START Records to process
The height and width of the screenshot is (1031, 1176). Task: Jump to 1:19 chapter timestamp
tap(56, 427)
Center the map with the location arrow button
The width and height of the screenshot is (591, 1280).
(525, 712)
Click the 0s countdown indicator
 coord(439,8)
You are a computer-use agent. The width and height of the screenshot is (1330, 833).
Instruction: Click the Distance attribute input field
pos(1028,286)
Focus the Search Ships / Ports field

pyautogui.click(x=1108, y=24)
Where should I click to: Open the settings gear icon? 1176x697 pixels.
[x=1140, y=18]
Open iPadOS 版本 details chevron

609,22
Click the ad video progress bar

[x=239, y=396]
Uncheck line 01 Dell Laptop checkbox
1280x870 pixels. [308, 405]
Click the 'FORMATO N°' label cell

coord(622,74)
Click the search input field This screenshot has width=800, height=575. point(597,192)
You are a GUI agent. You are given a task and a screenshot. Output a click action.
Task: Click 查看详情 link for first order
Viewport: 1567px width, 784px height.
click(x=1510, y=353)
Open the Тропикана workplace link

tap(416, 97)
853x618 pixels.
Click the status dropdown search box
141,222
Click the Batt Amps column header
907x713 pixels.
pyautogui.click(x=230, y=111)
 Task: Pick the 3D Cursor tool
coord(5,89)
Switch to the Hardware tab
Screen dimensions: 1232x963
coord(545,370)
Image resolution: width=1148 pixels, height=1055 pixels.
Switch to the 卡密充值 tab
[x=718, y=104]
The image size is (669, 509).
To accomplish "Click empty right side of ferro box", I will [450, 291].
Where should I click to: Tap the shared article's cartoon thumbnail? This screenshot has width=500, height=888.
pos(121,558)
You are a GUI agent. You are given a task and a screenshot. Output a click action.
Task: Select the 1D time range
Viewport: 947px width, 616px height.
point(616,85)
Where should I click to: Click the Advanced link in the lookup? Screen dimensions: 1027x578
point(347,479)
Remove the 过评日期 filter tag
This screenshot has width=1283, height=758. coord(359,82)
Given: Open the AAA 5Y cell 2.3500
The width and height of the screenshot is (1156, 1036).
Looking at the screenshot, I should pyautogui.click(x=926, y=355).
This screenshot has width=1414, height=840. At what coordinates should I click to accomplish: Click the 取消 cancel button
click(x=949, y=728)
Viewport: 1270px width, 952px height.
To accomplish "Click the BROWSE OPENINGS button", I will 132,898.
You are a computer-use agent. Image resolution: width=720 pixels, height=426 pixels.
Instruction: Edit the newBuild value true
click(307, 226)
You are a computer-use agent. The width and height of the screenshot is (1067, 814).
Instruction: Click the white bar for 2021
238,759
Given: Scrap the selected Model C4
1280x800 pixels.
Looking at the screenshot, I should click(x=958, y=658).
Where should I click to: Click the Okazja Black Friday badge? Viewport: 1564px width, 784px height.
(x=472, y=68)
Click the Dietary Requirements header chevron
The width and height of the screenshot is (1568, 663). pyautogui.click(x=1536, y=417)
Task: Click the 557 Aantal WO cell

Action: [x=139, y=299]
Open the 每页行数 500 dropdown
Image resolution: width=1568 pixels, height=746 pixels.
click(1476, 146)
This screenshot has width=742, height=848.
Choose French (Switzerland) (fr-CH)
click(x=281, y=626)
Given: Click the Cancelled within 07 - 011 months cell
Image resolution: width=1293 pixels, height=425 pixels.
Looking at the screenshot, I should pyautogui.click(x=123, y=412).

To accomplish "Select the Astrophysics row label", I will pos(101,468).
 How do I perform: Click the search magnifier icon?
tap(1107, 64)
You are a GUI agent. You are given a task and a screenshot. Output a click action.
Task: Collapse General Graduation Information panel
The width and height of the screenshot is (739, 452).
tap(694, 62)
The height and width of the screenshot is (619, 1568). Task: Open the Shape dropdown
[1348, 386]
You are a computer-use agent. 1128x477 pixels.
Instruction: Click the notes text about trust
END Records to process
## Problem statement:
Output all of the entries without altering a single word.

## Answer to the exercise:
The height and width of the screenshot is (1031, 1176). Task: Jump to 1:19 chapter timestamp
tap(56, 427)
Center the map with the location arrow button
The width and height of the screenshot is (591, 1280).
(525, 712)
Click the 0s countdown indicator
 coord(439,8)
You are a computer-use agent. The width and height of the screenshot is (1330, 833).
Instruction: Click the Distance attribute input field
pos(1028,286)
Focus the Search Ships / Ports field

pyautogui.click(x=1108, y=24)
Where should I click to: Open the settings gear icon? 1176x697 pixels.
[x=1140, y=18]
Open iPadOS 版本 details chevron

609,22
Click the ad video progress bar

[x=239, y=396]
Uncheck line 01 Dell Laptop checkbox
1280x870 pixels. [308, 405]
Click the 'FORMATO N°' label cell

coord(622,74)
Click the search input field This screenshot has width=800, height=575. point(597,192)
You are a GUI agent. You are given a task and a screenshot. Output a click action.
Task: Click 查看详情 link for first order
Viewport: 1567px width, 784px height.
click(x=1510, y=353)
Open the Тропикана workplace link

tap(416, 97)
853x618 pixels.
Click the status dropdown search box
141,222
Click the Batt Amps column header
907x713 pixels.
pyautogui.click(x=230, y=111)
 Task: Pick the 3D Cursor tool
coord(5,89)
Switch to the Hardware tab
Screen dimensions: 1232x963
coord(545,370)
Image resolution: width=1148 pixels, height=1055 pixels.
Switch to the 卡密充值 tab
[x=718, y=104]
The image size is (669, 509).
To accomplish "Click empty right side of ferro box", I will [450, 291].
Where should I click to: Tap the shared article's cartoon thumbnail? This screenshot has width=500, height=888.
pos(121,558)
You are a GUI agent. You are given a task and a screenshot. Output a click action.
Task: Select the 1D time range
Viewport: 947px width, 616px height.
point(616,85)
Where should I click to: Click the Advanced link in the lookup? Screen dimensions: 1027x578
point(347,479)
Remove the 过评日期 filter tag
This screenshot has width=1283, height=758. coord(359,82)
Given: Open the AAA 5Y cell 2.3500
The width and height of the screenshot is (1156, 1036).
Looking at the screenshot, I should pyautogui.click(x=926, y=355).
This screenshot has width=1414, height=840. At what coordinates should I click to accomplish: Click the 取消 cancel button
click(x=949, y=728)
Viewport: 1270px width, 952px height.
To accomplish "Click the BROWSE OPENINGS button", I will 132,898.
You are a computer-use agent. Image resolution: width=720 pixels, height=426 pixels.
Instruction: Edit the newBuild value true
click(307, 226)
You are a computer-use agent. The width and height of the screenshot is (1067, 814).
Instruction: Click the white bar for 2021
238,759
Given: Scrap the selected Model C4
1280x800 pixels.
Looking at the screenshot, I should click(x=958, y=658).
Where should I click to: Click the Okazja Black Friday badge? Viewport: 1564px width, 784px height.
(x=472, y=68)
Click the Dietary Requirements header chevron
The width and height of the screenshot is (1568, 663). pyautogui.click(x=1536, y=417)
Task: Click the 557 Aantal WO cell

Action: [x=139, y=299]
Open the 每页行数 500 dropdown
Image resolution: width=1568 pixels, height=746 pixels.
click(1476, 146)
This screenshot has width=742, height=848.
Choose French (Switzerland) (fr-CH)
click(x=281, y=626)
Given: Click the Cancelled within 07 - 011 months cell
Image resolution: width=1293 pixels, height=425 pixels.
Looking at the screenshot, I should pyautogui.click(x=123, y=412).

To accomplish "Select the Astrophysics row label", I will pos(101,468).
 How do I perform: Click the search magnifier icon?
tap(1107, 64)
You are a GUI agent. You are given a task and a screenshot. Output a click action.
Task: Collapse General Graduation Information panel
The width and height of the screenshot is (739, 452).
tap(694, 62)
The height and width of the screenshot is (619, 1568). Task: Open the Shape dropdown
[1348, 386]
You are a computer-use agent. 1128x477 pixels.
Instruction: Click the notes text about trust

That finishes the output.